Re: Combining marks with two letters

From: Jukka K. Korpela (jkorpela@cs.tut.fi)
Date: Mon Feb 11 2008 - 09:03:01 CST

  • Next message: Philippe Verdy: "RE: Combining marks with two letters"

    Andreas Prilop wrote:

    > The LoC romanization rules for Abkhaz(ian) Cyrillic
    > http://www.loc.gov/catdir/cpso/romanization/nonslav.pdf
    > http://www.loc.gov/catdir/cpso/roman.html
    > show a "ts" digraph with a ligature tie or arc above them
    > and a centered dot above this arc
    > How do you write this in Unicode?

    Maybe we should start from the simpler question that was recently
    discussed in news:comp.fonts , namely how to encode a "ts" digraph with
    a ligature tie, or similar other constructs used in the Library of
    Congress transliteration schemes. Two approaches were mentioned: use
    U+0361 between the letters, or use U+FE20 after the first letter and
    U+FE21 after the second one.
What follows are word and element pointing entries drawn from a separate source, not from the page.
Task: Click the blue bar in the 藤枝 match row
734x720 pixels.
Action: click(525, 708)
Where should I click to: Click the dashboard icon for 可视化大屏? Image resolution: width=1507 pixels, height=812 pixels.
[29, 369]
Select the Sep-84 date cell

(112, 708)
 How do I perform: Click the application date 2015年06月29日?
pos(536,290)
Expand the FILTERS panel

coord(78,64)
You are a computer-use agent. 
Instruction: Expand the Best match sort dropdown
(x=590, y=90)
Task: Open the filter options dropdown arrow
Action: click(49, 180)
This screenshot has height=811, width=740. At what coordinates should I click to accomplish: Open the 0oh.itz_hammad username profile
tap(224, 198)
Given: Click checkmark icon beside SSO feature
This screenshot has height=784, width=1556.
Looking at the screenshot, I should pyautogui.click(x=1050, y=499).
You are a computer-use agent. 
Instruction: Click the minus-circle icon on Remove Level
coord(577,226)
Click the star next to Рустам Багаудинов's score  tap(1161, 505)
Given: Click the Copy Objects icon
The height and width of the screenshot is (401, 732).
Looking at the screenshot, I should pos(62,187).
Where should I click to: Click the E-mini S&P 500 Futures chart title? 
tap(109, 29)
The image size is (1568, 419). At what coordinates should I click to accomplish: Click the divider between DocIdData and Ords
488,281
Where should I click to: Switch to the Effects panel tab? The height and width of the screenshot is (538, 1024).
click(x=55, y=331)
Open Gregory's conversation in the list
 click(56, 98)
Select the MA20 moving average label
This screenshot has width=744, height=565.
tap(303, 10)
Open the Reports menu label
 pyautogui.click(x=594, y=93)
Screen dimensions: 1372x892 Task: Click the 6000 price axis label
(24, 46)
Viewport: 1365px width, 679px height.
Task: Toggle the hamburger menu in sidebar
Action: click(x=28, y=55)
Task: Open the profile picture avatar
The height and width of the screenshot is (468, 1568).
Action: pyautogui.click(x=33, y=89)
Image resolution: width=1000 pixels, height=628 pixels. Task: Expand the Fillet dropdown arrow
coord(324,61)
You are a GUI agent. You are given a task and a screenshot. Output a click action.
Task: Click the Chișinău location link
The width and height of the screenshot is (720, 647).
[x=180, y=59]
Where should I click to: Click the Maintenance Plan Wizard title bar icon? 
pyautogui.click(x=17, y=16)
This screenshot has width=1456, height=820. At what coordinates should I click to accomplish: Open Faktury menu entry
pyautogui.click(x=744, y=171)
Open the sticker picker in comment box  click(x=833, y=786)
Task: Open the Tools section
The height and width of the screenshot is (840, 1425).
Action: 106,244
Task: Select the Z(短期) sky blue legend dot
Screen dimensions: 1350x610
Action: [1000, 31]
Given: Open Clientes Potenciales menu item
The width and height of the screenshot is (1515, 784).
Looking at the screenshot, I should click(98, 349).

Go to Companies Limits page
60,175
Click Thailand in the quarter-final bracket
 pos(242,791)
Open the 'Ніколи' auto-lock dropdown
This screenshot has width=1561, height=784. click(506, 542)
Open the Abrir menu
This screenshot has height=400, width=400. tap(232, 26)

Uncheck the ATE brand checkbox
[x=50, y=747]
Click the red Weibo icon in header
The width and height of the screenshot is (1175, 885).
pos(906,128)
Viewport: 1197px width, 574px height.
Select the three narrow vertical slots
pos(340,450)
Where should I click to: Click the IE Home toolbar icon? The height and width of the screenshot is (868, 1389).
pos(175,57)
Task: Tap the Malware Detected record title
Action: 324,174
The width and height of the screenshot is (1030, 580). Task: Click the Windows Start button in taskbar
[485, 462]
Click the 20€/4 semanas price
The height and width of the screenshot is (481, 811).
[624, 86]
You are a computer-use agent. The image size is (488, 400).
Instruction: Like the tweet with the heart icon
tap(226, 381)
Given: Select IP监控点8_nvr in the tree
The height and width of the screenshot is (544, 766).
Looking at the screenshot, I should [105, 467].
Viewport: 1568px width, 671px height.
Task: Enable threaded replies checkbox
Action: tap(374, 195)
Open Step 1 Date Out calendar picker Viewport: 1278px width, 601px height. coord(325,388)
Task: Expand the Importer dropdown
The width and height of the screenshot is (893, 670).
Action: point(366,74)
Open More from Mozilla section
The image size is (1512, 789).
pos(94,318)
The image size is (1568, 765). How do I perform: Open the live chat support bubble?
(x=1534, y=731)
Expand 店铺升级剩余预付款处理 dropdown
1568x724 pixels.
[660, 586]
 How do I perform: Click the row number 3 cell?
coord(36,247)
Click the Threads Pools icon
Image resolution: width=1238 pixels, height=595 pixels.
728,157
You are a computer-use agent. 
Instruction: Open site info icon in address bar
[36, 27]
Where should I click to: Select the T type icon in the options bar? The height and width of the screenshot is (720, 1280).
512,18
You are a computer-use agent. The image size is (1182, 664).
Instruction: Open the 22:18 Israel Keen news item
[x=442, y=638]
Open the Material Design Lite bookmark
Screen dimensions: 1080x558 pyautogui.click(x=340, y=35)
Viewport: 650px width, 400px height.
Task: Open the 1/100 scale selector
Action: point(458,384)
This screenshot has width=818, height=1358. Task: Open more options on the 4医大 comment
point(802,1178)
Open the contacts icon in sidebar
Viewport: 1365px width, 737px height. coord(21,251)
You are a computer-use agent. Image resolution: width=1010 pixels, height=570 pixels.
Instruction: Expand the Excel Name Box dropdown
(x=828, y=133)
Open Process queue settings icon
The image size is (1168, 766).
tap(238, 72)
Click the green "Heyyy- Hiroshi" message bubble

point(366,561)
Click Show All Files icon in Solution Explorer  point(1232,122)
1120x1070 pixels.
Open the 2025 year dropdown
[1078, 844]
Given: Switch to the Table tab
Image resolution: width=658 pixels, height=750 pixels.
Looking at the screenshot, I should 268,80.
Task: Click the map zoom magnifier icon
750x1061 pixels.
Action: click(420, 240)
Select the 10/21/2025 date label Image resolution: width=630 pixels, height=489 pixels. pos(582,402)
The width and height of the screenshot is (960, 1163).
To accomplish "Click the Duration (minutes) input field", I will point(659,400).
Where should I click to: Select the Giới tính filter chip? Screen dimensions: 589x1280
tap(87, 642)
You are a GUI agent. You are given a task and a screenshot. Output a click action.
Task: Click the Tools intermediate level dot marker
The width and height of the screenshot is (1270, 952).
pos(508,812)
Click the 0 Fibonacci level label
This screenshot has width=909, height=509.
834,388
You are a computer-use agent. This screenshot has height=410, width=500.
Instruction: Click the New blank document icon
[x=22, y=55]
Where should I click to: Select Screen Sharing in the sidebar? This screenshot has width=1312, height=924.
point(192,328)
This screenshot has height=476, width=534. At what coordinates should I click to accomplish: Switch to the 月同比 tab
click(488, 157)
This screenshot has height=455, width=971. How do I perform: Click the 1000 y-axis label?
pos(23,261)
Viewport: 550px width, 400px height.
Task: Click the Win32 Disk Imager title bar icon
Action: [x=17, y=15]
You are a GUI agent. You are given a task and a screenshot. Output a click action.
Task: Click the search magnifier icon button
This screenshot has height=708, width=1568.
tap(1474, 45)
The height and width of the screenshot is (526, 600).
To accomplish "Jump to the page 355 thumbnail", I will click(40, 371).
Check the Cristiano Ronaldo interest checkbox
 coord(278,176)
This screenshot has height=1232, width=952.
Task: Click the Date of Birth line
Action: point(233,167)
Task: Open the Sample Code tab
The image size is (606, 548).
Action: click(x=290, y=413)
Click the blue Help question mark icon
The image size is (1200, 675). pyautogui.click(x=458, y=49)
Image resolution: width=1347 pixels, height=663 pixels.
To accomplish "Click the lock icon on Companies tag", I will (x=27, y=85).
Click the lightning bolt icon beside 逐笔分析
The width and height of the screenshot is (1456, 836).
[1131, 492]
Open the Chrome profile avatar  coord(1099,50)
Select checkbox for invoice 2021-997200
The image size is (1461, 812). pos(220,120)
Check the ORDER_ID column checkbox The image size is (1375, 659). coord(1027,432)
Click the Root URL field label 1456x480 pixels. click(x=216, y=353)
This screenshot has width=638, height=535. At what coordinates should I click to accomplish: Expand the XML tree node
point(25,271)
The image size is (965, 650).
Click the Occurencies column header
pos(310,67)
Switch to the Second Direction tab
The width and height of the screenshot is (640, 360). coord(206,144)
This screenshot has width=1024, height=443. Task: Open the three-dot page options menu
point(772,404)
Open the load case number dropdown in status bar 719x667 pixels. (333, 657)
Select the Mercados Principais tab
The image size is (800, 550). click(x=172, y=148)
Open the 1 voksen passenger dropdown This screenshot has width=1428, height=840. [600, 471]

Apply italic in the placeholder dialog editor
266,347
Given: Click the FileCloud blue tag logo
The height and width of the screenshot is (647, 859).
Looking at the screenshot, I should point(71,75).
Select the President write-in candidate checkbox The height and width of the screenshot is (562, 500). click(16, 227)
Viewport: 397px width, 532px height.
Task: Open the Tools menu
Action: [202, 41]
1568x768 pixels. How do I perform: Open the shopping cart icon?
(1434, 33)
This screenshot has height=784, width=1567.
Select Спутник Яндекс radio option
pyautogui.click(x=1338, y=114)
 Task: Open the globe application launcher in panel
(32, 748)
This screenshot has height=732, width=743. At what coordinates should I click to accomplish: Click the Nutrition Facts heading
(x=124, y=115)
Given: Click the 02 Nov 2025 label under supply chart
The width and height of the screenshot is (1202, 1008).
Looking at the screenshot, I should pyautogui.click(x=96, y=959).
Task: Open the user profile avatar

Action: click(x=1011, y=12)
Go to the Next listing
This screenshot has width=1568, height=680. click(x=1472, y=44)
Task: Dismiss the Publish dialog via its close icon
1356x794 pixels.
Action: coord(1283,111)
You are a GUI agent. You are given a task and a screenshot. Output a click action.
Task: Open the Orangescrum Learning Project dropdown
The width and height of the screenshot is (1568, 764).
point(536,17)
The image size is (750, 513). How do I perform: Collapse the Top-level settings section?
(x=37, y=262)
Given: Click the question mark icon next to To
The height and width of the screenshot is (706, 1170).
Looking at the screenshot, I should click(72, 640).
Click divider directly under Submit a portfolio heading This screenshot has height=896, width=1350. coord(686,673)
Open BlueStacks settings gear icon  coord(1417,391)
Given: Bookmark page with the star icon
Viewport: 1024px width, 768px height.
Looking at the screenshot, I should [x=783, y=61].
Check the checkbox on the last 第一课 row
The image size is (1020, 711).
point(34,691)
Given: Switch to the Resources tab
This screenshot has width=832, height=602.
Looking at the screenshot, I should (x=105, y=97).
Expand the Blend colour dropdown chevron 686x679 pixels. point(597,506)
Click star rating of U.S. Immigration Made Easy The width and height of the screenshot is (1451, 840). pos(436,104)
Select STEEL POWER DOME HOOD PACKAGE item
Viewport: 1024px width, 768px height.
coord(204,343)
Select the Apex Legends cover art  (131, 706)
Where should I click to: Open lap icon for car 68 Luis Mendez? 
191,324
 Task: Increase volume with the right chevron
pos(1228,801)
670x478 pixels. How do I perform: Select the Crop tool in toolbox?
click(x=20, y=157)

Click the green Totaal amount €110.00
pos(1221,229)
The latter corresponds to the approach used
    in the document (see the info on character modifiers at the end of the
    document).

    Any approach appears to be problematic for practical reasons (limited
    font coverage, poor implementation in fonts, and flaws in rendering
    software). Therefore, I don't think either approach can be excluded.
    Even if one were superior on some theoretical grounds, the other one
    might produce a more reasonable visual presentation.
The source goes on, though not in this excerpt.